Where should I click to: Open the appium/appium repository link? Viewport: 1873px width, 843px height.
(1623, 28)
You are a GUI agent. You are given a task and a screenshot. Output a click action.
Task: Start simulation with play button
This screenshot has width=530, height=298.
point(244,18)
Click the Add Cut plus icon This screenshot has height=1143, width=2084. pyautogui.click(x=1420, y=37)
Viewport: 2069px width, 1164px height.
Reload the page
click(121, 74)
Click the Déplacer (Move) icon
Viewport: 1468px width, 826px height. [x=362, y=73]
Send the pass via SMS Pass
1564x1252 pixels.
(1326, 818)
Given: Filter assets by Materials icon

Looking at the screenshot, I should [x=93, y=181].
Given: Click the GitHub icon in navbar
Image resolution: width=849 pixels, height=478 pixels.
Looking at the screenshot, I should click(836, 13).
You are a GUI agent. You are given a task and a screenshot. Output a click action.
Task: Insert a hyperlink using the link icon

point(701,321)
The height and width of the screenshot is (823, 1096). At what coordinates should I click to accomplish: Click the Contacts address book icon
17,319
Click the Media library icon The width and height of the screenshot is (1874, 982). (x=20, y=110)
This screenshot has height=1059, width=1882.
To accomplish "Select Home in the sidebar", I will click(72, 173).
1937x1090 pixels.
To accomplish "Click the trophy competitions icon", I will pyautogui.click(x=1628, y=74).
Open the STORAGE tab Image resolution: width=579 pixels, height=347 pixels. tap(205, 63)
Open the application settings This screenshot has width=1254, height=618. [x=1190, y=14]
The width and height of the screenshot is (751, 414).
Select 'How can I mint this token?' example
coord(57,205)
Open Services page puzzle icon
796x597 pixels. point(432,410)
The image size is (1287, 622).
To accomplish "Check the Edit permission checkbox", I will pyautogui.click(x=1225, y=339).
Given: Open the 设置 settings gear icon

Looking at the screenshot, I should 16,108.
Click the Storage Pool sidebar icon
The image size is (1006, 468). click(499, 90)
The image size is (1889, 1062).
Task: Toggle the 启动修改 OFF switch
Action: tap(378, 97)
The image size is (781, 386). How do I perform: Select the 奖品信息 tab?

▶ PROBLEM DETAILS: What you return should be the lines from the beginning of the records through the one that contains "Given: Click the GitHub icon in navbar", repeated exactly and with no additions.

▶ SOLUTION:
Where should I click to: Open the appium/appium repository link? Viewport: 1873px width, 843px height.
(1623, 28)
You are a GUI agent. You are given a task and a screenshot. Output a click action.
Task: Start simulation with play button
This screenshot has width=530, height=298.
point(244,18)
Click the Add Cut plus icon This screenshot has height=1143, width=2084. pyautogui.click(x=1420, y=37)
Viewport: 2069px width, 1164px height.
Reload the page
click(121, 74)
Click the Déplacer (Move) icon
Viewport: 1468px width, 826px height. [x=362, y=73]
Send the pass via SMS Pass
1564x1252 pixels.
(1326, 818)
Given: Filter assets by Materials icon

Looking at the screenshot, I should [x=93, y=181].
Given: Click the GitHub icon in navbar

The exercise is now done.